『白夜行』

白夜行 (集英社文庫)

白夜行 (集英社文庫)

オイルショック直前の大阪。
廃ビルの一室で男の刺殺体が発見される。
それは以降、長年続く犯罪の幕開けだった。



なんか虚しさで食傷気味。
幻夜」から読み始めたおかげで、何も知らずに読むのとは随分印象が変わったはず。
震災前の女の道筋を辿る回顧録のような物語になってしまった。
実際、過去でもやってる事そのものは変わらないけど。
ただ男の方は付き合い方が随分違ったかもしれないなとは思う。
利用されているというのでもなく、尽くしているという印象もない。
ただ自分を無機質な存在に貶めているようには感じられた。
これは彼と彼女の関わりが一切描かれていないせいなのかもしれない。
真逆の書き方をされている「幻夜」と比べると興味深い。


幻夜」が今作で描かれなかった二人の関係と心理に焦点を当てたものだとしたら、こっちは事実の描写だ。
順番としては「白夜行」から読んだ方が面白いと思うが、逆から読むのも面白いのではないかと思う。
白夜行」を読み終えた後にもう一度「幻夜」に目を通す楽しみが増えるから。

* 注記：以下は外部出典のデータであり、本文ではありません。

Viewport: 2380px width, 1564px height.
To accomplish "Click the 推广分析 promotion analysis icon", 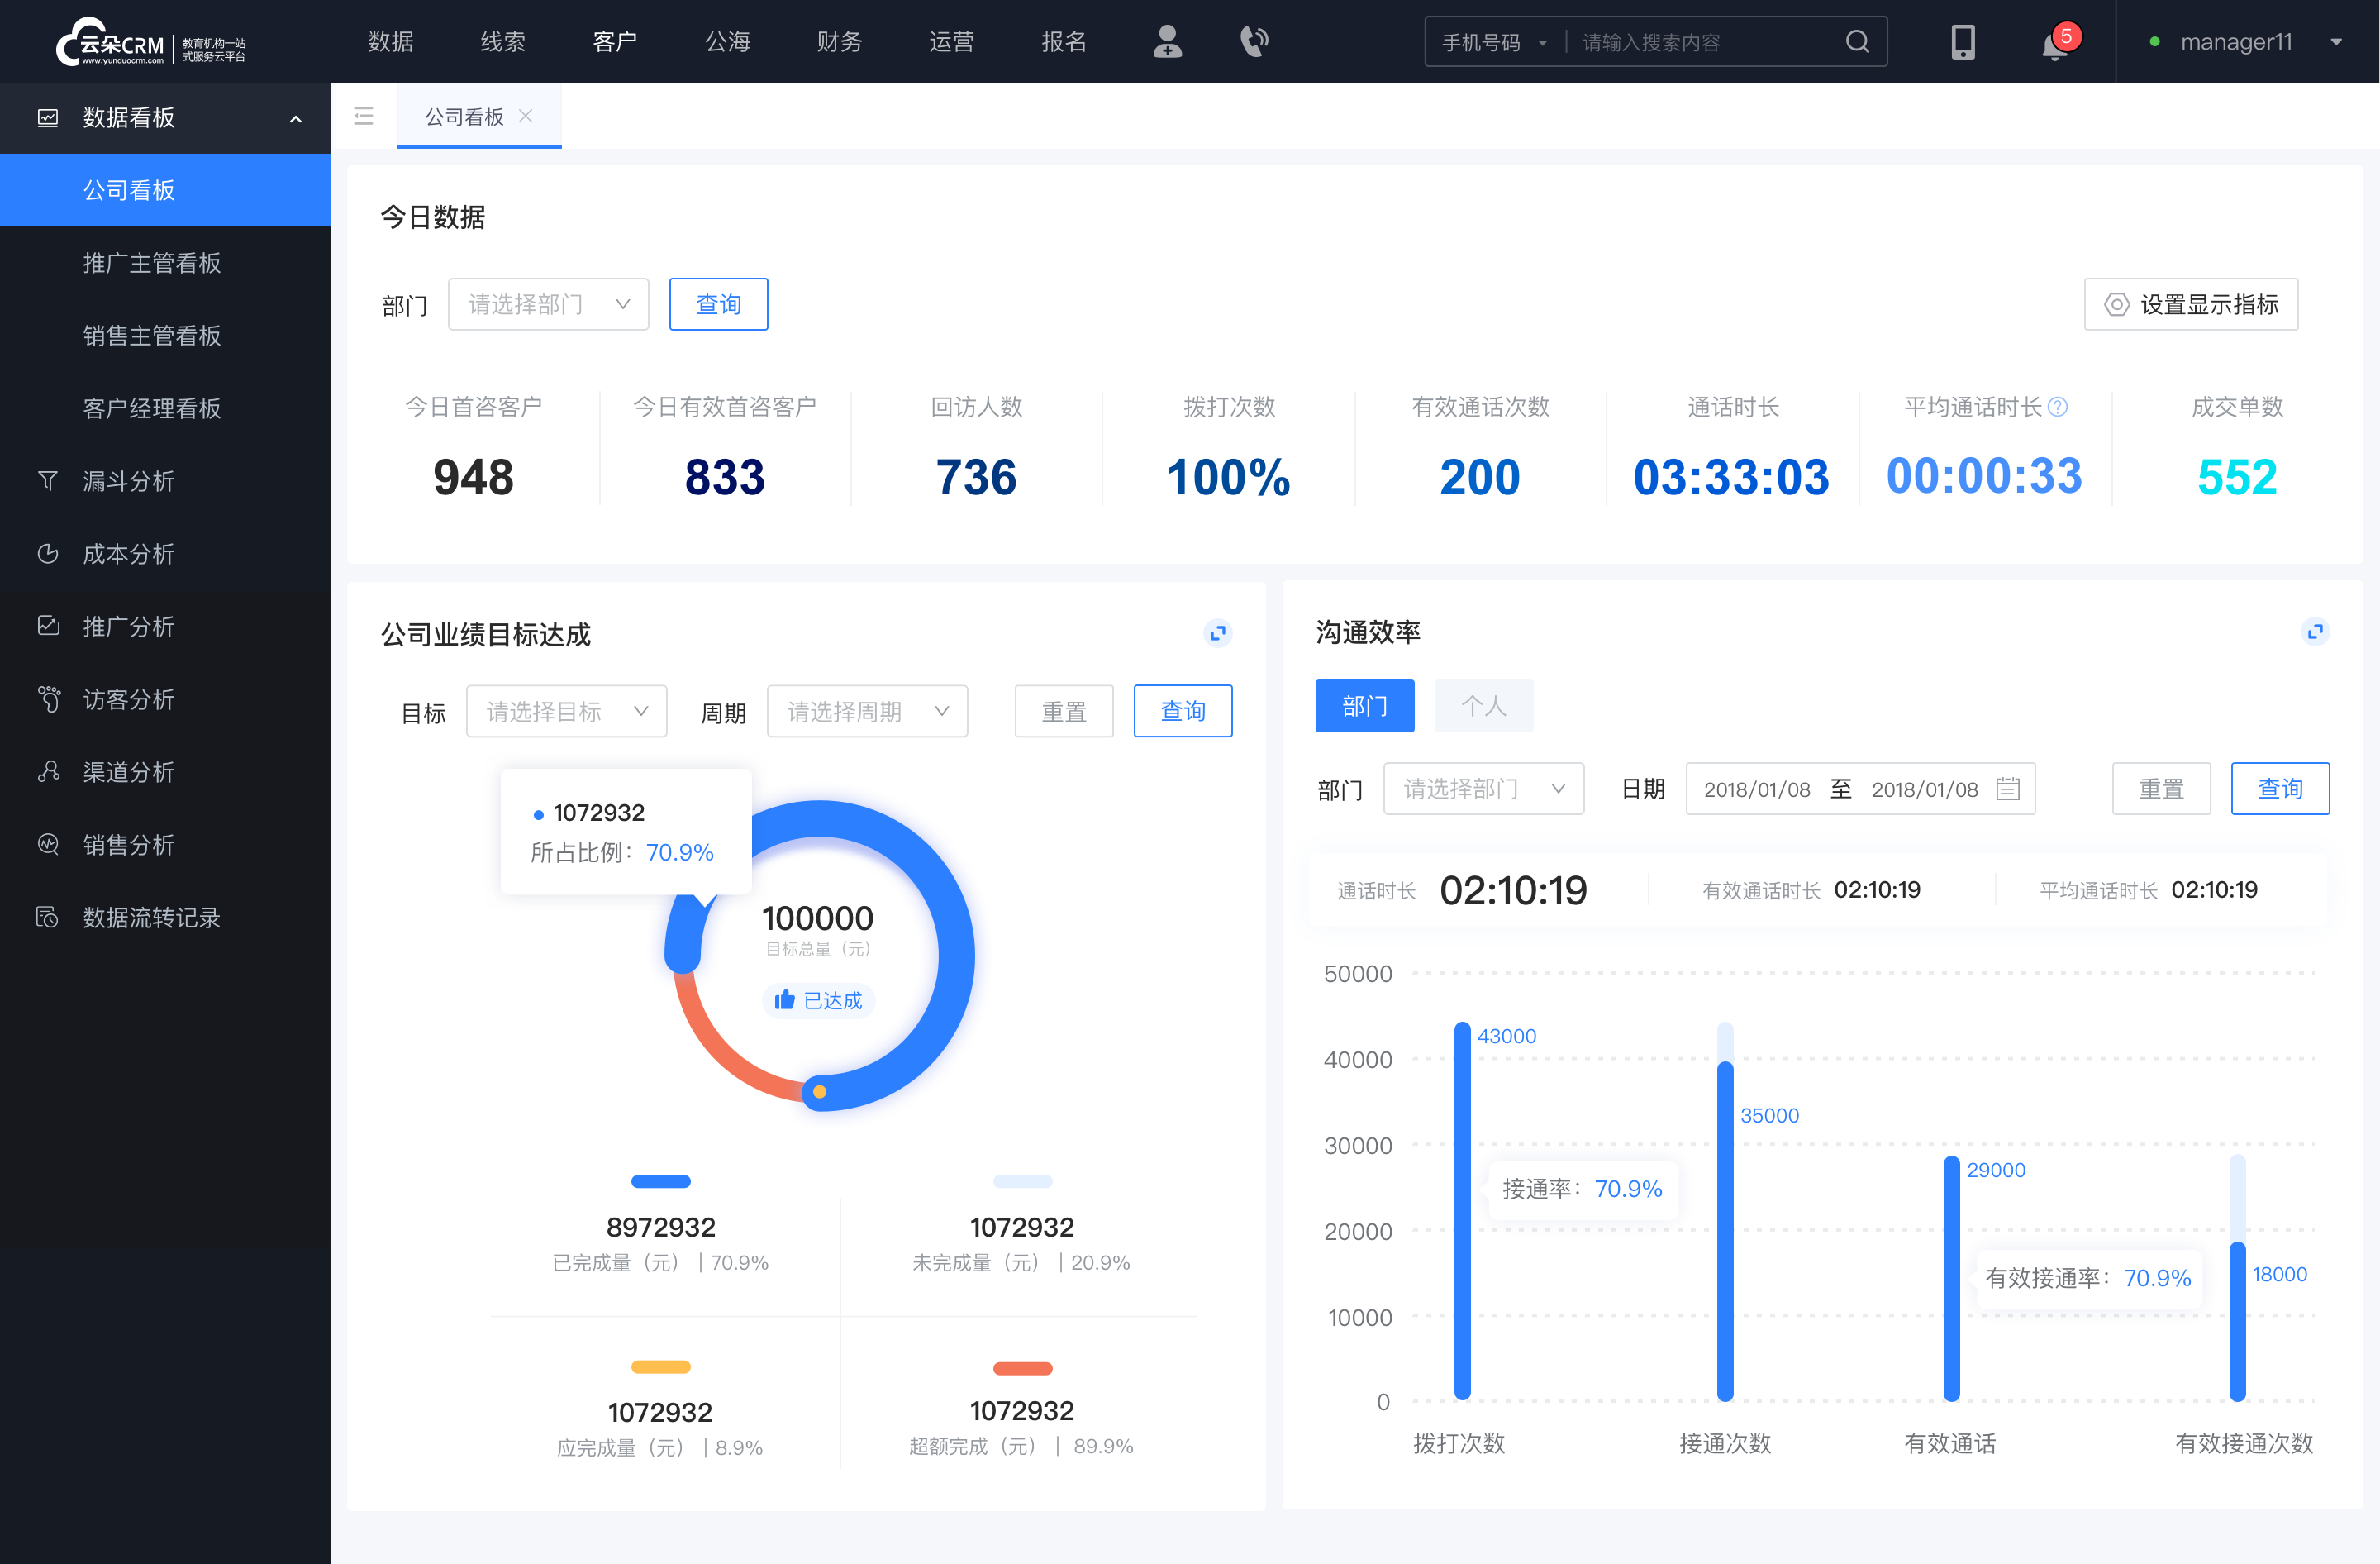I will 47,625.
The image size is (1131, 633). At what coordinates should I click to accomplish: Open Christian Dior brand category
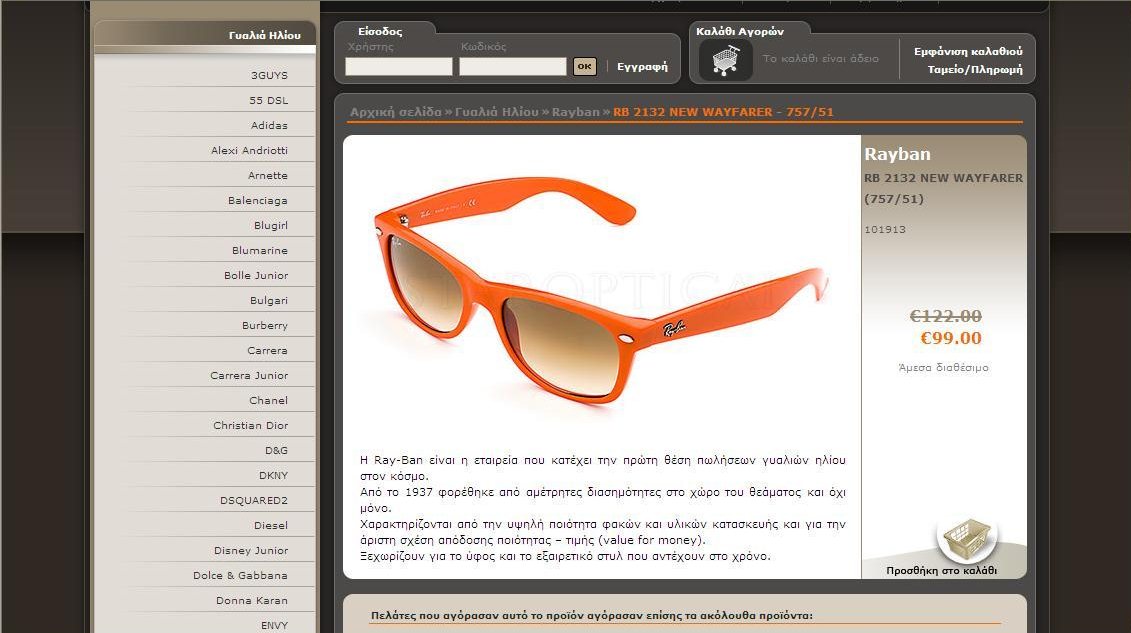(x=250, y=426)
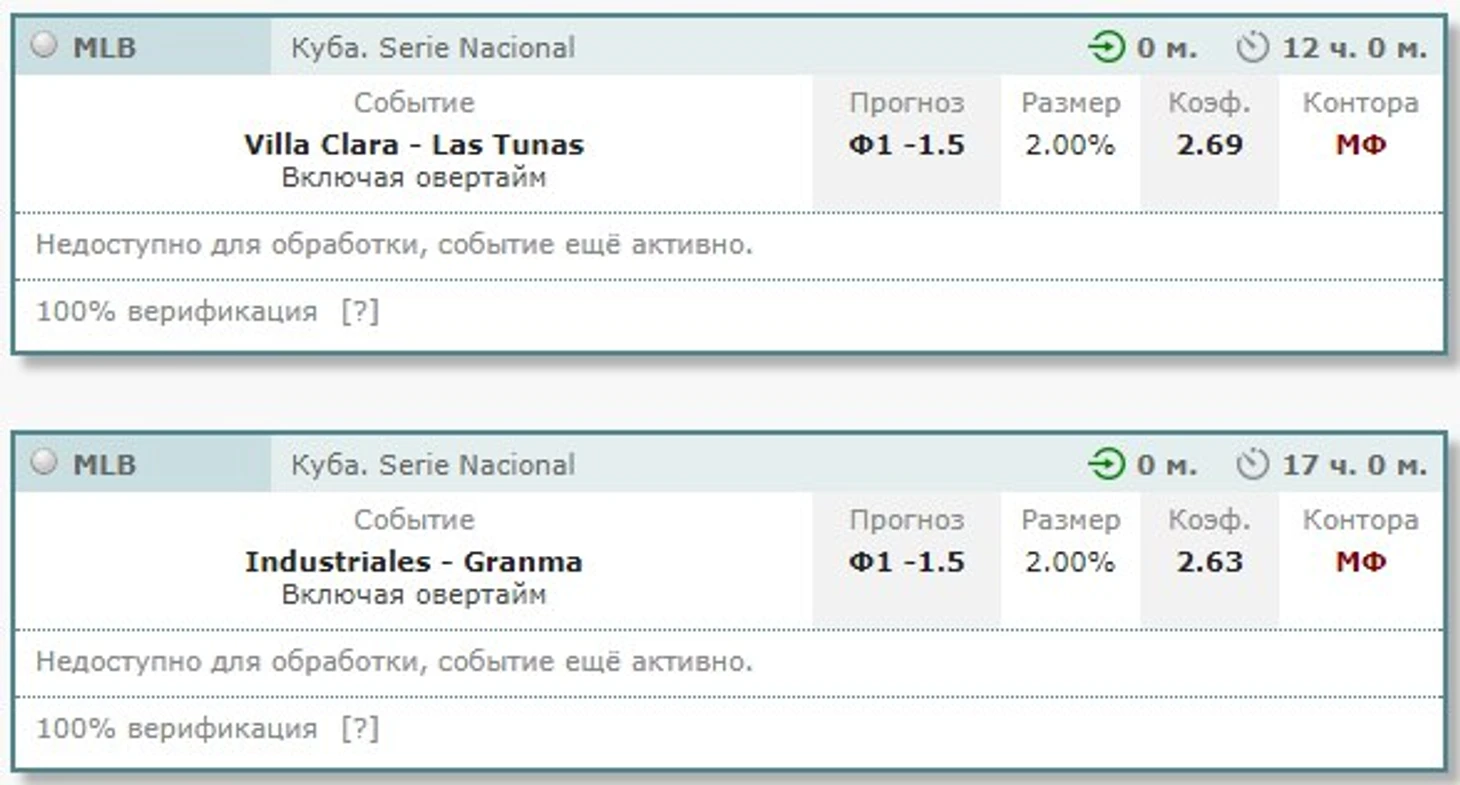Click Ф1 -1.5 forecast for Industriales

(906, 562)
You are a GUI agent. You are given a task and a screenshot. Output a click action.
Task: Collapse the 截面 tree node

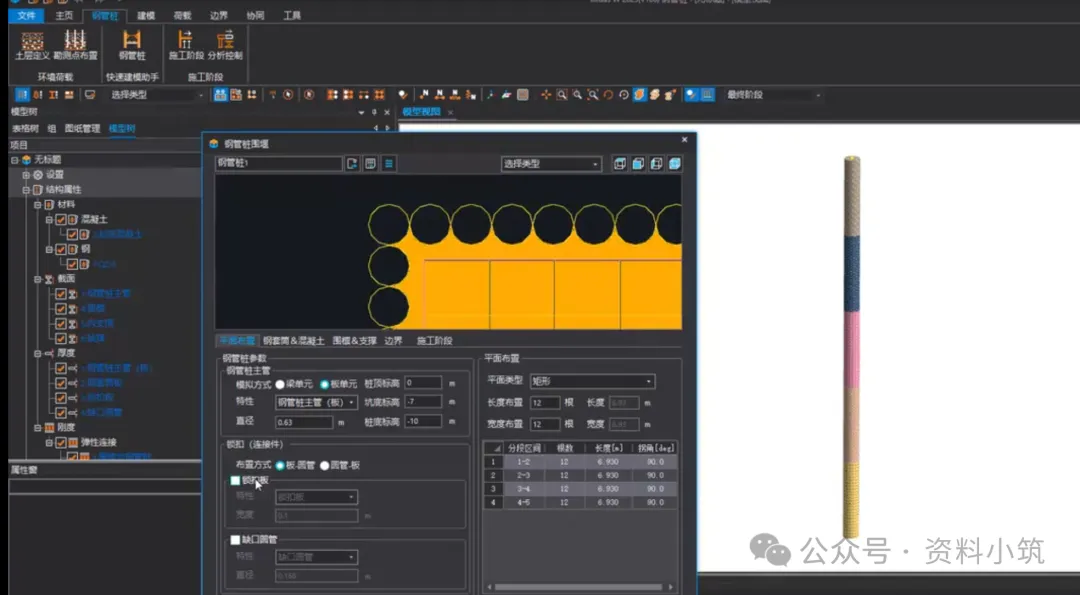pos(39,279)
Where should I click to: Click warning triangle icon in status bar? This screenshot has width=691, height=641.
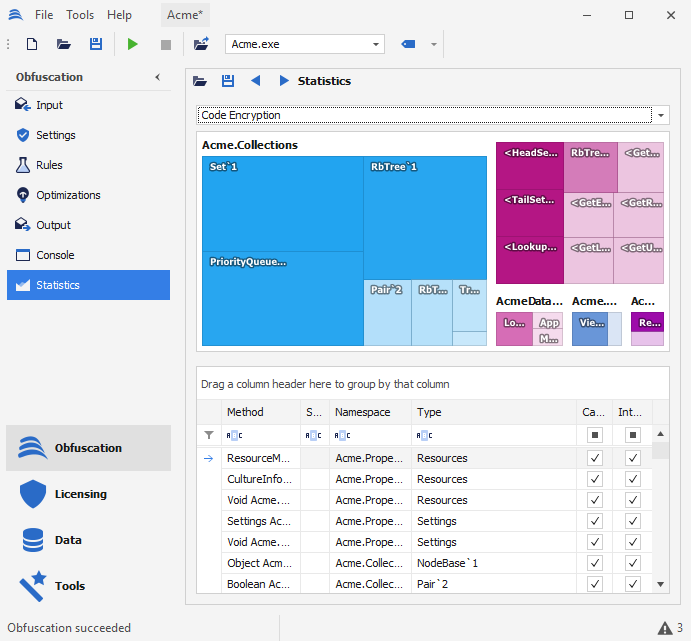click(664, 628)
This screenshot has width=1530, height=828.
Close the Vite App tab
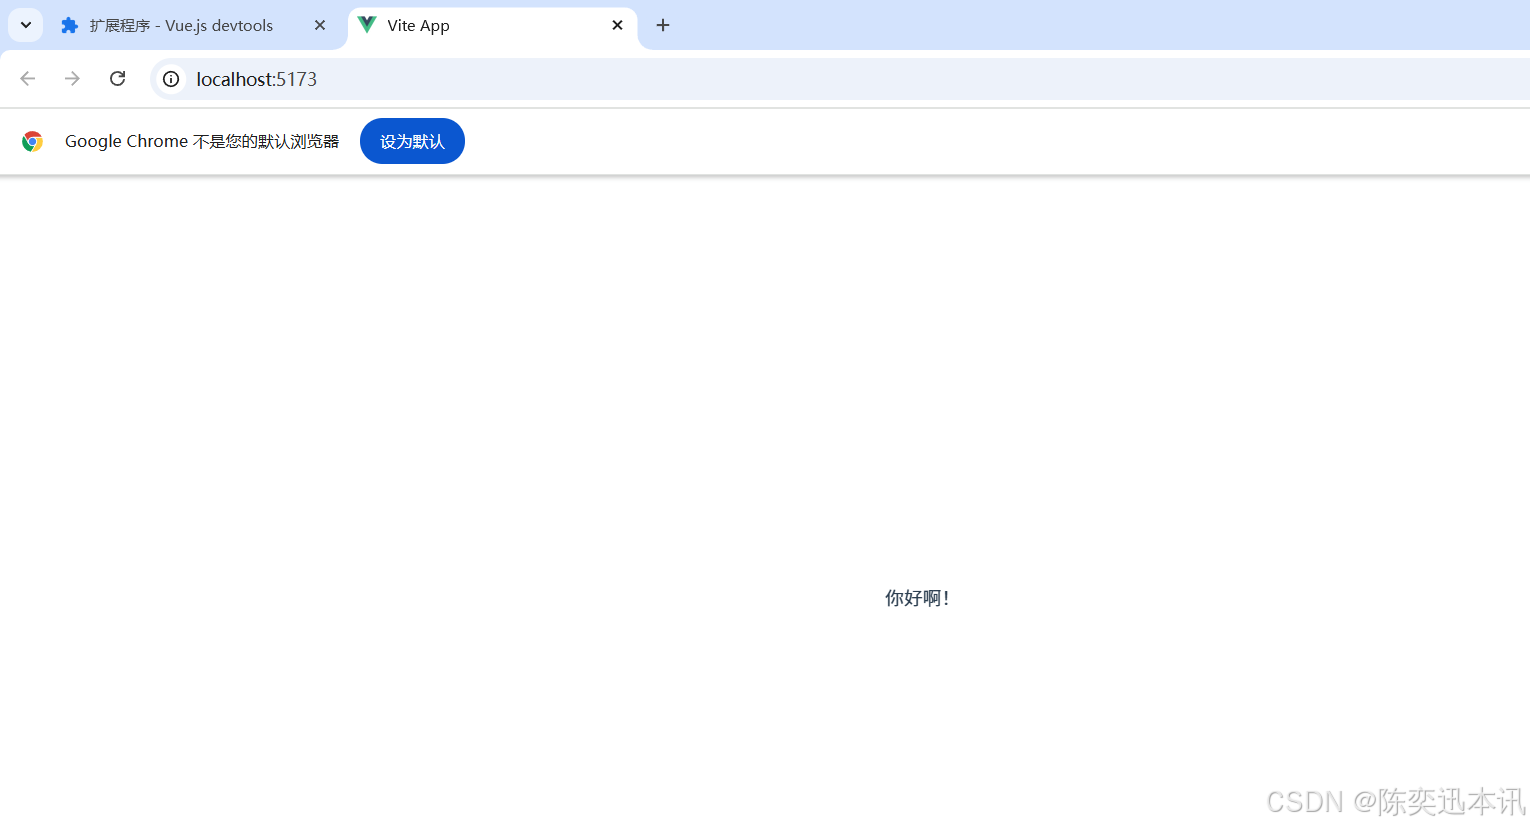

(500pは長いけど)
幻夜」と併せて悪女の立身出世物語として読んでも面白い。
読後の虚しさに溜息を付くくらいなら、むしろそう読んだ方が楽しめるんじゃないかと思う。


ところで、彼が最後に大阪に行った理由がわからない。
彼女の上昇志向はなんとなく理解できるんだが、彼が何を求めていたのかはサッパリわからん。
生まれ育った下町が特別な感慨を持つ場所なのであって、都市部そのものは違うんじゃないのか?


・補足
この物語は『風と共に去りぬ』だ。
白夜行」から「幻夜」までの間に彼女がどのような人生を歩んだかは不明だが、事業が失敗したというからには離婚もしたのだろうし、逃げ出した先の外国で整形したかもしれない。
とにかくその結果、彼女は共犯の重要性に思い至ったに違いない。
人を陥れて上り詰めるには彼女一人では無理だった。
実行犯がいないから。
犯罪の片棒を担ぐ存在に愛情を持ったかどうかは知らないが、必要性を感じたのは間違いない。
その結果が「幻夜」。
返り咲くために彼女は第二の”彼”を用意し、再び犯罪に手を染めていく。